Bis 1999 blieb er alledings in Bonn, dann wechselte er zur "Mitteldeutschen Zeitung" nach Halle in die Chefredaktion. Sein Netzwerk war in all den Jahren seit dem 1989 bei der Nachrichtenagentur Reuters begonnenen Volontariat groß geworden, wohl deshalb sei 2003 ein Anruf aus dem Willy-Brandt-Haus gekommen, der den Seitenwechsel einleitete.

Neuendorf wurde Sprecher des Parteivorstands der SPD in Berlin. Gerhard Schröder war damals Vorsitzender der SPD, und auch Bundeskanzler. Knapp zwei Stunden bevor Neuendorf zum Präsidenten des DFB gewählt wurde, entzog der Verband dem Altkanzler wegen dessen Nähe zu Russland und Freundschaft zu Wladimir Putin die Ehrenmitgliedschaft. Neuendorf hatte sich schon zuvor eindeutig gegen seinen ehemaligen Chef ausgeprochen.

Nach der nur kurzen Station als Vorstandssprecher ging es für Neuendorf 2004 zurück in den Westen. Er wurde Pressesprecher der nordrhein-westfälischen Sozialdemokraten, später Landesgeschäftsführer der Partei in Düsseldorf, 2012 dann Staatssekretär.

Studium in Bonn und Oxford

Als Neuendorf nach seinem Studium der Neueren Geschichte, Politologie und Soziologie in Bonn und Oxford in den Beruf einstieg, hatte er seine aktive Zeit als Fußballer beim FC Grenzwacht Hürtgen ("Ich bin heute noch stolzes Mitglied.") schon hinter sich. Eine schwere Knieverletzung zwang ihn noch bei den Junioren zum Aufhören: "Aber ich habe mich für alles weiter interessiert."

Zunächst sei er in den 1970er Jahren "wie alle" begeistert von Borussia Mönchengladbach und der "Fohlenelf" gewesen, als er dann aber erstmals auf dem Aachener Tivoli gewesen sei, "war es um mich geschehen".

Bernd Neuendorf wird nun noch seltener die Spiele seines Lieblingsklubs sehen können. Vielleicht nimmt er zumindest das große Foto mit in die DFB-Zentrale nach Frankfurt, das in seinem Büro beim Fußballverband Mittelrhein hängt.
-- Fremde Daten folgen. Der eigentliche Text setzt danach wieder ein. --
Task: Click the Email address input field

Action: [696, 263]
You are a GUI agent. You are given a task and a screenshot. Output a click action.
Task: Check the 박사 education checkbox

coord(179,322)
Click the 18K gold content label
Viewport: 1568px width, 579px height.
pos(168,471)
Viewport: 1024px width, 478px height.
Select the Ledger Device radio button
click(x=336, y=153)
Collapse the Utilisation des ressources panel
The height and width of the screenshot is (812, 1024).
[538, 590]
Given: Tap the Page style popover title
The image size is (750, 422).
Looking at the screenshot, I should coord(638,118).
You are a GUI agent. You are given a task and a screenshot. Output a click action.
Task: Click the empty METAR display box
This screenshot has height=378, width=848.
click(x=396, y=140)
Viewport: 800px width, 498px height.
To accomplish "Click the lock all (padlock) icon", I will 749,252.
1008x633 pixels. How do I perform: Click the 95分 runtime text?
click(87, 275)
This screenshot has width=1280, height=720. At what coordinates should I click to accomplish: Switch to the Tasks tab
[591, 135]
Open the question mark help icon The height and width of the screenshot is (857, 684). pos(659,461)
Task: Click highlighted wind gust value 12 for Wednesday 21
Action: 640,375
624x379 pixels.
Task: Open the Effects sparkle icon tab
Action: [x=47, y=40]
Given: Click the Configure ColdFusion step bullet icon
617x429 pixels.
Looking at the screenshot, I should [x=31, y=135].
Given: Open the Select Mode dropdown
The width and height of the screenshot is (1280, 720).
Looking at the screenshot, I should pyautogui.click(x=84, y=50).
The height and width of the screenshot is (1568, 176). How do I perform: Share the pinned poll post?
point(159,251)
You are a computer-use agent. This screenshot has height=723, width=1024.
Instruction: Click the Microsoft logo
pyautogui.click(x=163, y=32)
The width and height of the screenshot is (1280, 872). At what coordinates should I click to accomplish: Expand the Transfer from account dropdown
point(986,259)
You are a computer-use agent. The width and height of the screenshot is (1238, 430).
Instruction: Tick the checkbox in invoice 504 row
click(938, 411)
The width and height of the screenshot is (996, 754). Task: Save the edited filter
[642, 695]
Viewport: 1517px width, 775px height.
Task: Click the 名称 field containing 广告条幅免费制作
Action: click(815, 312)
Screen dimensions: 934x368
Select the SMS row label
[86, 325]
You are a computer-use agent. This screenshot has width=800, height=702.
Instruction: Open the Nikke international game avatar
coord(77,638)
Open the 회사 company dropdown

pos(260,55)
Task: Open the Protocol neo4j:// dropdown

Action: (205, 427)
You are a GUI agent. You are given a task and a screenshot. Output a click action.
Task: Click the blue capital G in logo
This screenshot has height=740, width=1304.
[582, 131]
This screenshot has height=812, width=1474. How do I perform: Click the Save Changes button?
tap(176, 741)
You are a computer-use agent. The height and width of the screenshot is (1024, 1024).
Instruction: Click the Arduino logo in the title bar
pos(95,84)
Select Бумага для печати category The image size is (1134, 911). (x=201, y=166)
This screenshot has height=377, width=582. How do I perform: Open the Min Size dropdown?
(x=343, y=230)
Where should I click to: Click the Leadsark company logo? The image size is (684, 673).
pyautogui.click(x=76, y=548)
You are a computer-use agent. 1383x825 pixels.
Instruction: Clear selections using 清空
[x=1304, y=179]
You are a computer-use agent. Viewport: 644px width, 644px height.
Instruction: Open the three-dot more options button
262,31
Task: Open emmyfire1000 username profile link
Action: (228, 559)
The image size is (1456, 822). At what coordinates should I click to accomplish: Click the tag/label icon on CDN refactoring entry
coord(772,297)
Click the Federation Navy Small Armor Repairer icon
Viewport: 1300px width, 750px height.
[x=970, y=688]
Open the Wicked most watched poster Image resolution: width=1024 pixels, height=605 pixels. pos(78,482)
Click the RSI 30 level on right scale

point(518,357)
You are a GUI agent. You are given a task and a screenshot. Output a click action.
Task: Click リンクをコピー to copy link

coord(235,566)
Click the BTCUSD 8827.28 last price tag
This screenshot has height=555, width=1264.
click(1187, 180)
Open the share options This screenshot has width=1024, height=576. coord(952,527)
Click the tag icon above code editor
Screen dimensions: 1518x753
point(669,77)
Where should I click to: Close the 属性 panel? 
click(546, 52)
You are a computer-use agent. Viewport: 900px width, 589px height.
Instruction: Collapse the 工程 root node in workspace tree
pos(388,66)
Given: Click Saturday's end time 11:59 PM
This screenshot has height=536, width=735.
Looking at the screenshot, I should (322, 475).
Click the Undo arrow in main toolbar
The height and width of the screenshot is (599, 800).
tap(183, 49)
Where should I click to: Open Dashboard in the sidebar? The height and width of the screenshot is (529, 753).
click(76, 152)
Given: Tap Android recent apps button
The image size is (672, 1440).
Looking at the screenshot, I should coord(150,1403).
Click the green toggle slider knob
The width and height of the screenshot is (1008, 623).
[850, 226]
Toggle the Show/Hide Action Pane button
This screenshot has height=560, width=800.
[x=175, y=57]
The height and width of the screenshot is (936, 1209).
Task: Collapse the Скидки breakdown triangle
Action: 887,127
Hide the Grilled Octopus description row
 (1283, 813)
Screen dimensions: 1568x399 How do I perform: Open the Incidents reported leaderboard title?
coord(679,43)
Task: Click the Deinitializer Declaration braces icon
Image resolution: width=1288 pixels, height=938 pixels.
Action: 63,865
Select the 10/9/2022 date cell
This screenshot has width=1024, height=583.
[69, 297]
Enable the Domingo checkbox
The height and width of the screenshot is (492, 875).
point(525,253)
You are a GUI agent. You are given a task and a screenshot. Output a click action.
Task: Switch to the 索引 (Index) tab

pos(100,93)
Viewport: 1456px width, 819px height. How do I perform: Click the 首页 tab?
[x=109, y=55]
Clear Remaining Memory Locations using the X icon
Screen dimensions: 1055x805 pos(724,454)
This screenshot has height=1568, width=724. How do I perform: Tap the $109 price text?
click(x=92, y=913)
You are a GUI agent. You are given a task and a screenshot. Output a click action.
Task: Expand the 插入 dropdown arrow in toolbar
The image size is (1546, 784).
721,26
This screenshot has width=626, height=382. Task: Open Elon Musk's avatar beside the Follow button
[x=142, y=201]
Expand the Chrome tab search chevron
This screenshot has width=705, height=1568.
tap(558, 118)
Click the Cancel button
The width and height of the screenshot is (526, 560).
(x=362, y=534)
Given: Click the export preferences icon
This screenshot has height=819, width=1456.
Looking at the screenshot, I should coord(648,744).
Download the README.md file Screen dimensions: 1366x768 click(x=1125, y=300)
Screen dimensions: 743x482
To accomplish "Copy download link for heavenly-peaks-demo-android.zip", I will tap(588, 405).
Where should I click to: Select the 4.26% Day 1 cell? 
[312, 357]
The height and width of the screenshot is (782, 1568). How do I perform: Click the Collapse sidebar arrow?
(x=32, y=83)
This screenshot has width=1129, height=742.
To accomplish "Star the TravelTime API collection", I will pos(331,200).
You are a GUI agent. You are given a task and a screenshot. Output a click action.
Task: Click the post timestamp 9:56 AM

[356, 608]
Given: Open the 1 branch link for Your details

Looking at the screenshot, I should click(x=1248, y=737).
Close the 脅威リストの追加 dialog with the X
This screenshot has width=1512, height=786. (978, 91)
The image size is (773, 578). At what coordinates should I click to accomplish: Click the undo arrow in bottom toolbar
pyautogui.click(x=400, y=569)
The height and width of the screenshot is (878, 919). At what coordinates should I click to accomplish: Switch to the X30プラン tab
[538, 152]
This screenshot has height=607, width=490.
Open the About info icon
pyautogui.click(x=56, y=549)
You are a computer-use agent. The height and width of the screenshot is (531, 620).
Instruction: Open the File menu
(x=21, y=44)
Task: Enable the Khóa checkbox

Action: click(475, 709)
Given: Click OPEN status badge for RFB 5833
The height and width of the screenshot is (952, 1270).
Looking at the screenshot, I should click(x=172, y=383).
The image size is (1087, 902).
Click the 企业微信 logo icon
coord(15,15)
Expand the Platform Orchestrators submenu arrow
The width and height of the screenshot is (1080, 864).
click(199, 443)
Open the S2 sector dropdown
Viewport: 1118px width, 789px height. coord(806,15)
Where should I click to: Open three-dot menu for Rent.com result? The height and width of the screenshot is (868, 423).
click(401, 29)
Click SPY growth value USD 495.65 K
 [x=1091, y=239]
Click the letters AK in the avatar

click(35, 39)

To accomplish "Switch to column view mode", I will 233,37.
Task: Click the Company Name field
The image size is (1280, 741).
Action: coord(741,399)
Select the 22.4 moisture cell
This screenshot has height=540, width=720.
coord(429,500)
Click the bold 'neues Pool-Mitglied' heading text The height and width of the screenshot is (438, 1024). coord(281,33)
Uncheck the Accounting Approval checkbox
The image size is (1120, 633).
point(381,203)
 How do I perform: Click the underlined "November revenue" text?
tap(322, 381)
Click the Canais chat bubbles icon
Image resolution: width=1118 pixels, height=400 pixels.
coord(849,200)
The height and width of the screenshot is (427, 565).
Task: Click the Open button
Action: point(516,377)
Es zeigt in Schwarz-Weiß eine jubelnde Mannschaft der Alemannia

Am Main wird der neue Präsident vor vielfältigen Aufgaben und großen Problemen stehen. Das Image des DFB könnte nach vielen Skandalen kaum schlechter sein.

Neuendorf ist weniger an Aufklärung gelegen. Er will nach vorne blicken. "Der Fußball muss seine gesellschaftliche und politische Verantwortung wieder wahrnehmen", sagte er in Bonn. Auch die "Zugänge zur Politik" müssten wieder besser werden. Die alten Kontakte dürften dabei helfen.